*What is expected:*
Where the records below show a line containing "The width and height of the screenshot is (1515, 784).", start copying; end with the line containing "Given: Enable the 히빙 안전율 checkbox", and copy it too.

Data entries:
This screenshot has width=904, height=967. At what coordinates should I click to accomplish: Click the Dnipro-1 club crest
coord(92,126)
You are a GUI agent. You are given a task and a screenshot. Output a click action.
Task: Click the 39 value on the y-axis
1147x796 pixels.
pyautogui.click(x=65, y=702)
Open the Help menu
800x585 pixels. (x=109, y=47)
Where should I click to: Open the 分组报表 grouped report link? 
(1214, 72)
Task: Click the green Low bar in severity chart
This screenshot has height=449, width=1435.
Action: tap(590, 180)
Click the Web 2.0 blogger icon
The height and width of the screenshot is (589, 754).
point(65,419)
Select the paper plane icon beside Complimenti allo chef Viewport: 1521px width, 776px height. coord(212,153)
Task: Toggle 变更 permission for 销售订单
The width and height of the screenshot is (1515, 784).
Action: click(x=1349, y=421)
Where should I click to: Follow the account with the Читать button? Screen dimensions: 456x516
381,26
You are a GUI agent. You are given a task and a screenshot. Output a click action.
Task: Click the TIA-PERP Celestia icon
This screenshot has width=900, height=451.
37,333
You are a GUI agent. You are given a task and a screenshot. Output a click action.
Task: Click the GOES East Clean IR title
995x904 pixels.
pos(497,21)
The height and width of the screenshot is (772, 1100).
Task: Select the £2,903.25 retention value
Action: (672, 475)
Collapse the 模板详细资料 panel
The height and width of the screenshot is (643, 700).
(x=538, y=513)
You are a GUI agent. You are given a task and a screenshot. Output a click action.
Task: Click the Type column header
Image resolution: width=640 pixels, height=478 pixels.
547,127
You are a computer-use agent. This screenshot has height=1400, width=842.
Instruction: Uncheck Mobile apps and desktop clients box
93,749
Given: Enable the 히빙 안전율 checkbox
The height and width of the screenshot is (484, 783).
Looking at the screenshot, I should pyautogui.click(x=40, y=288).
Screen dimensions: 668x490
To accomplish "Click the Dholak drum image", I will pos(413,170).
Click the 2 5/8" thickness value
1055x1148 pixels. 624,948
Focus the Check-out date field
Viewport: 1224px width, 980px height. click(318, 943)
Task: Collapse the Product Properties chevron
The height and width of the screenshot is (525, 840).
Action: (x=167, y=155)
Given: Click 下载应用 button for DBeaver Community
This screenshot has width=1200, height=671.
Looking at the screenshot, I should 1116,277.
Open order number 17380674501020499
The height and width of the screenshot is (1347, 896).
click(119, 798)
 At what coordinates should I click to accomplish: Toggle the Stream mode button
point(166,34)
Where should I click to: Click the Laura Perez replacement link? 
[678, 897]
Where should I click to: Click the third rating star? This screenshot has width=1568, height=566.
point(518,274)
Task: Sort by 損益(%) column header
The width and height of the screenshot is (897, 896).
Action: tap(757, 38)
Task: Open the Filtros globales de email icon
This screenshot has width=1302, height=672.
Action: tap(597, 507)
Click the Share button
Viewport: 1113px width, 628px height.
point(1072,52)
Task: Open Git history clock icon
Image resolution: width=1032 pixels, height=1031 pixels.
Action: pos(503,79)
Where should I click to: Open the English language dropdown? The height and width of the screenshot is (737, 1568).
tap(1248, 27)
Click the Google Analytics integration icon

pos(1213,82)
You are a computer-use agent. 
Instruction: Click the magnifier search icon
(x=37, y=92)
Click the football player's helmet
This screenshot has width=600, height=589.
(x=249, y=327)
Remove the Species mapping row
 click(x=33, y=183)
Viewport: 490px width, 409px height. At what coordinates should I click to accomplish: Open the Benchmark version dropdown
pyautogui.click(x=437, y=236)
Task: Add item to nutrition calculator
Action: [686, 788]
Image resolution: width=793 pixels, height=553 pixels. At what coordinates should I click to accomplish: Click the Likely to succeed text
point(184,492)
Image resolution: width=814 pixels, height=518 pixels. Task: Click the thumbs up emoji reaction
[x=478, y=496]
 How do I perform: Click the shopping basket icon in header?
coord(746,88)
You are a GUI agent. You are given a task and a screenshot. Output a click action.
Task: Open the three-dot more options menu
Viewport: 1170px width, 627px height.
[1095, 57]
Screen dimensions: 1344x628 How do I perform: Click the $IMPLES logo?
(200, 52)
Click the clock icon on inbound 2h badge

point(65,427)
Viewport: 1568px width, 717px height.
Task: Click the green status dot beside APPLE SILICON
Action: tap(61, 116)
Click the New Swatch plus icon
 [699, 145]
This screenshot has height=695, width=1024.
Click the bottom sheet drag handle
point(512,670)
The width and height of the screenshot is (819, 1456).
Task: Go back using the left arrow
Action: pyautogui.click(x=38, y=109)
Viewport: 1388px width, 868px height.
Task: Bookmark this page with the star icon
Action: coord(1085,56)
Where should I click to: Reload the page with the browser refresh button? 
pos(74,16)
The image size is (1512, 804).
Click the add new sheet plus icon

*Problem solution:*
The width and height of the screenshot is (1515, 784).
Action: click(x=1349, y=421)
Where should I click to: Follow the account with the Читать button? Screen dimensions: 456x516
381,26
You are a GUI agent. You are given a task and a screenshot. Output a click action.
Task: Click the TIA-PERP Celestia icon
This screenshot has width=900, height=451.
37,333
You are a GUI agent. You are given a task and a screenshot. Output a click action.
Task: Click the GOES East Clean IR title
995x904 pixels.
pos(497,21)
The height and width of the screenshot is (772, 1100).
Task: Select the £2,903.25 retention value
Action: (672, 475)
Collapse the 模板详细资料 panel
The height and width of the screenshot is (643, 700).
(x=538, y=513)
You are a GUI agent. You are given a task and a screenshot. Output a click action.
Task: Click the Type column header
Image resolution: width=640 pixels, height=478 pixels.
547,127
You are a computer-use agent. This screenshot has height=1400, width=842.
Instruction: Uncheck Mobile apps and desktop clients box
93,749
Given: Enable the 히빙 안전율 checkbox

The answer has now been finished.